[Word and element locating data]
------

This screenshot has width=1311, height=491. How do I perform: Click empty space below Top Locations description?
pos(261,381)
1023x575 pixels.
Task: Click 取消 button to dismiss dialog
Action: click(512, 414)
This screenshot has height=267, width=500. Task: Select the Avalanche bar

------

> **The problem**
Rewrite the items above, swapping "width" for "breadth" wherever it occurs and keeping everything else as it is.

> **Exercise result**
This screenshot has breadth=1311, height=491. How do I perform: Click empty space below Top Locations description?
pos(261,381)
1023x575 pixels.
Task: Click 取消 button to dismiss dialog
Action: click(512, 414)
This screenshot has height=267, breadth=500. Task: Select the Avalanche bar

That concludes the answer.